I apologize for the sensational headline, but it really captures my feelings on this topic. Who says the sell side does nothing? There is a new fantastic report out from Joao Toniato, Ph.D. of Barclays Capitaltitled EQUITY VALUATION ACADEMY: Value for money. The report is a fantastic study on value investing, specifically focusing on the following points;
1. SECTION 1: THE ‘WHY’ AND ‘HOW’ OF VALUE INVESTING A Three key lessons on value investing B Why does value outperform? C Is value riskier than growth? D Is this the moment for value?
2. SCREENING FOR VALUE A Three key lessons on value screens B How to capture value? C Not for the faint hearted – value needs a longer horizon D It’s a (value) trap! But you can avoid it
3. INVESTMENT CONCLUSIONS A Cash is king screen (non-financials) B Financials Value screen.
Since this report is so fantastic we have replicated it in its entirety (bar legal disclaimers below). The report is from 22 May 2013. Enjoy! Dont get scared by some of the academic stuff in the beginning.
SECTION 1: THE ‘WHY’ AND ‘HOW’ OF VALUE INVESTING
Three key lessons on value investing : Academic research has investigated the relationship between company valuation and stock market returns in great detail. The debate surrounding value stretches from the findings of Fama & French (1992)2, namely, that the price to book ratio explains a large portion of future stock returns, to recent papers such as Angelini et al. (2012)3, who conclude that the cyclically adjusted P/E is a powerful predictor of future index returns.

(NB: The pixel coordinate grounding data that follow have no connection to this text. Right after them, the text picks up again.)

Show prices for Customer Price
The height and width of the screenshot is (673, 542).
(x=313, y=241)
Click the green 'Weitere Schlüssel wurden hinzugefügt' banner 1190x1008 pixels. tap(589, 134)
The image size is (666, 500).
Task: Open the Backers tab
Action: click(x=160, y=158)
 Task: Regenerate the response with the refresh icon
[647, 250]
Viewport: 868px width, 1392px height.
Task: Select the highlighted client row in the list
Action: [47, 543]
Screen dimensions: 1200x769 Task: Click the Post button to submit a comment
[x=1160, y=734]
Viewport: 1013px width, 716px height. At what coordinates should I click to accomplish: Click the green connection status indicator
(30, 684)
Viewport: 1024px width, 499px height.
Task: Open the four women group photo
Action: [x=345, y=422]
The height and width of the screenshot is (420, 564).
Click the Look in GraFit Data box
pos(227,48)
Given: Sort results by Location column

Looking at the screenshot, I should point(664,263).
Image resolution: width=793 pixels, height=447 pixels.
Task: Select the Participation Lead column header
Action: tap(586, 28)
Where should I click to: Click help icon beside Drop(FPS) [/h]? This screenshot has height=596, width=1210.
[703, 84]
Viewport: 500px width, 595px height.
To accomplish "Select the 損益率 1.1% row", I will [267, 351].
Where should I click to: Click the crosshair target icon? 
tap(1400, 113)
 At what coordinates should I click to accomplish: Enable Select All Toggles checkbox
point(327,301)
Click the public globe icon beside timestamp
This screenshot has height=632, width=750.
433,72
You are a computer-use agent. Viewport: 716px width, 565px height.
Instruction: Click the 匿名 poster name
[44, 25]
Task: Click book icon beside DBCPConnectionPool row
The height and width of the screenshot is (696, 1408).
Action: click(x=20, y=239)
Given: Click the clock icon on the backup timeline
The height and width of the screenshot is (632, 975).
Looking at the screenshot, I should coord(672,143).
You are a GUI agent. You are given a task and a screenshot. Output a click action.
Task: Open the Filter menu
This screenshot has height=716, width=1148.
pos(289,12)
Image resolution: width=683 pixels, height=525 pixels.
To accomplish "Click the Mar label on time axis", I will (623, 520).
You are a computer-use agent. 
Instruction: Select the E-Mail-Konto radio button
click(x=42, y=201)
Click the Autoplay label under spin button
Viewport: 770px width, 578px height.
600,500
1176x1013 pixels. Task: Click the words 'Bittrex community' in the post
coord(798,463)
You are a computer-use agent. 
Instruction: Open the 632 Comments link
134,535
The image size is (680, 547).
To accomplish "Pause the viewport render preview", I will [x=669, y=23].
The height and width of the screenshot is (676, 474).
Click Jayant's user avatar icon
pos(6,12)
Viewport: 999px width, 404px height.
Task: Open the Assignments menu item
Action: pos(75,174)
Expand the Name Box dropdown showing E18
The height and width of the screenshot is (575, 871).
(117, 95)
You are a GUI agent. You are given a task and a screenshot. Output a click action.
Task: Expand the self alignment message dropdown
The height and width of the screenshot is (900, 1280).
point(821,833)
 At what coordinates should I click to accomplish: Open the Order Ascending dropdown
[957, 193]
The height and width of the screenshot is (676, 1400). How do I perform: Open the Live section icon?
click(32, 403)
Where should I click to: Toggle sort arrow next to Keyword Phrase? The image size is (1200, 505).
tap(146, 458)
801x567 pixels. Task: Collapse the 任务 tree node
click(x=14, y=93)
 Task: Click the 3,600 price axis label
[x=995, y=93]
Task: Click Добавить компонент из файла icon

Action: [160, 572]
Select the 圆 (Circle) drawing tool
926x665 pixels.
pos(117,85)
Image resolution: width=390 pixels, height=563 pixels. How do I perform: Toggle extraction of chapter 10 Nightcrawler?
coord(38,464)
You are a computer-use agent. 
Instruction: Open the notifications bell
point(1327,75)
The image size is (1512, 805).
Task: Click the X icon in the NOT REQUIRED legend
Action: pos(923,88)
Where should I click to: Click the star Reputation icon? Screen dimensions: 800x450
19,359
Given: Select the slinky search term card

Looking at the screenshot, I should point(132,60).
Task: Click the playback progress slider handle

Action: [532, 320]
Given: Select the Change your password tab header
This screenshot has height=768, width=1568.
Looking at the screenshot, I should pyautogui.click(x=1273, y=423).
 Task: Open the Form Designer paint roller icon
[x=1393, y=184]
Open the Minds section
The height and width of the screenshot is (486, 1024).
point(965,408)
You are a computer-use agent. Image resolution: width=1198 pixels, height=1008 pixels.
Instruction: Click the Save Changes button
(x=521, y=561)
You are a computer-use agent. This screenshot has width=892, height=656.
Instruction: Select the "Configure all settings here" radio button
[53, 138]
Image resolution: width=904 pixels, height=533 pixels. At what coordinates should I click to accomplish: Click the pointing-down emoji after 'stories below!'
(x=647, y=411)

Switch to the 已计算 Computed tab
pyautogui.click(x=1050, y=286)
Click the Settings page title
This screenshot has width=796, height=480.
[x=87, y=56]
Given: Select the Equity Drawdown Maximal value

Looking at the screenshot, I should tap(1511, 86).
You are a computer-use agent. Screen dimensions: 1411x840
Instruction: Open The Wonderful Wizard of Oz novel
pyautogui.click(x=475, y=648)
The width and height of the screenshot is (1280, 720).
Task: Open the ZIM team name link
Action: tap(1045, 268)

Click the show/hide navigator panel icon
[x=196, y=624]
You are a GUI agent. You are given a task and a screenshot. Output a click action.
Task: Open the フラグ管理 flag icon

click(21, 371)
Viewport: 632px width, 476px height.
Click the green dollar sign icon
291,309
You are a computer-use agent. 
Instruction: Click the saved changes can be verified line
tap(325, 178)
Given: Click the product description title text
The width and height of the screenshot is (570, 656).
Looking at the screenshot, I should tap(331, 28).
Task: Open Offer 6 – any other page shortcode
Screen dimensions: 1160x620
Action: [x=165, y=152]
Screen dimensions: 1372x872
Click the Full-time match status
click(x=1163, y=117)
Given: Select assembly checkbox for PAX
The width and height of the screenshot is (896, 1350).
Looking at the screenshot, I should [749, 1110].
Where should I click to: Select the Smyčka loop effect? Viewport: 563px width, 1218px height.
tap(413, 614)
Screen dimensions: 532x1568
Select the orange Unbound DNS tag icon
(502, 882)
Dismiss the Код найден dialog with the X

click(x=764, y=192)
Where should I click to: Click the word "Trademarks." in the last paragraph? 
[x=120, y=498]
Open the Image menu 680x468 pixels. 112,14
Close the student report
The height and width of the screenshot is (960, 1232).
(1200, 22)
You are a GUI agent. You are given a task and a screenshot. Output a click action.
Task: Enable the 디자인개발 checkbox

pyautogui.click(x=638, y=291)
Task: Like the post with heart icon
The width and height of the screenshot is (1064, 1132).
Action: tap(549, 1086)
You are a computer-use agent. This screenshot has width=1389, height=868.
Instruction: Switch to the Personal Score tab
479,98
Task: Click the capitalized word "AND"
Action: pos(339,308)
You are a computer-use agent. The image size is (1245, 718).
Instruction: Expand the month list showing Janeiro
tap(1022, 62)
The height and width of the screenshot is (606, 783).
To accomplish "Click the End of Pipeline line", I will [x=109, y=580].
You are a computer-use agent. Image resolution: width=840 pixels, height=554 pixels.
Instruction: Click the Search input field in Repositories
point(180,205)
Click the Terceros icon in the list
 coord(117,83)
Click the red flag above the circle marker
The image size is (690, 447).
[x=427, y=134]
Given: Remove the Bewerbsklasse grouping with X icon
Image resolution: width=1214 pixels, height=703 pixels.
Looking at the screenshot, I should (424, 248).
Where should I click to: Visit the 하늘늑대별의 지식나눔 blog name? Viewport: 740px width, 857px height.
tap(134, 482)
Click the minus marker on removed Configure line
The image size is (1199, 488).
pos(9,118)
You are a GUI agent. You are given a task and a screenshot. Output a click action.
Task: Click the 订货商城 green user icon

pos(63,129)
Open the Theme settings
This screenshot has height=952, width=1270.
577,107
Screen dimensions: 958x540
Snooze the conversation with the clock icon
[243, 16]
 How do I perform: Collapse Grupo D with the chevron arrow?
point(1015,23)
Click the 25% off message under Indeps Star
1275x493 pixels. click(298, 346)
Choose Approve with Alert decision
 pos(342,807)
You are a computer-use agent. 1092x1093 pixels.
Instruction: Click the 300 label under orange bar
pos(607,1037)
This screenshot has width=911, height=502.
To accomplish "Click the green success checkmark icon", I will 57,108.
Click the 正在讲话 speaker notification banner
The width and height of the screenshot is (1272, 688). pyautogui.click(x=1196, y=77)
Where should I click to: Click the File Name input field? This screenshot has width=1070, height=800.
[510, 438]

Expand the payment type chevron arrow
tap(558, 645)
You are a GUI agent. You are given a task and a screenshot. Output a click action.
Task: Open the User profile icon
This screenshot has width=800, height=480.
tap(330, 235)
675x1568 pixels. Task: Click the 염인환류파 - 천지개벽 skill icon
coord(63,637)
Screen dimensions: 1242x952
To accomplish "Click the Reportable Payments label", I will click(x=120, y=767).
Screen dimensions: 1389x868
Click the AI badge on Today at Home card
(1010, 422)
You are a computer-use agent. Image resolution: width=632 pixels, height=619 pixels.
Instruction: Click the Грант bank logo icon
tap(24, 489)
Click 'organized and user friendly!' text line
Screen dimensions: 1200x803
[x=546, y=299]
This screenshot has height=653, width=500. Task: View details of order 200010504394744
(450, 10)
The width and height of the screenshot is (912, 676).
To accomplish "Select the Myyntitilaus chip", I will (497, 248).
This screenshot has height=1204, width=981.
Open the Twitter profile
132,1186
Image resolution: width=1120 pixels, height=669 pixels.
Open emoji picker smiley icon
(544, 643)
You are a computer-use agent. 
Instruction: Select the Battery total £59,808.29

In this note we focus on the analysis of ‘value’ versus ‘growth’ stocks. The first group of stocks can be broadly defined as “bargains”, or stocks that trade at a low price relative to their fundamentals (ie, a stock with a low P/E ratio, low P/Book ratio, etc). Value investors often believe that the market has mispriced these companies and a correction will move prices up and generate returns. On the other hand, investing in growth stocks implies paying a premium price (ie, a high P/E, high P/Book, etc) for a stock that offers large growth potential. Investors who follow this route generally believe that the future growth will lead to stock outperformance.
We have examined the academic literature and added our own tests to identify the likelihood and causes of value outperformance and the best approaches to value screening.
We highlight three main lessons from our analysis:
- Value outperforms in the long run. This has been shown in a variety of academic studies4 and our own tests in Section 2 support this conclusion. The main reason is the different rerating of value and growth stocks. For mostvalue stocks the valuation ratios grow after they are identified as value stocks. For the average growth name the opposite is true, as these companies tend to de-rate after they are identified as growth stocks. Value stocks experienced a positive P/E rerating in all but one of the past 13 years. On the other hand, growth names rerated negatively in 12 of the past 13 years. In relative terms the rerating of value stocks was higher than that of growth stocks in all years.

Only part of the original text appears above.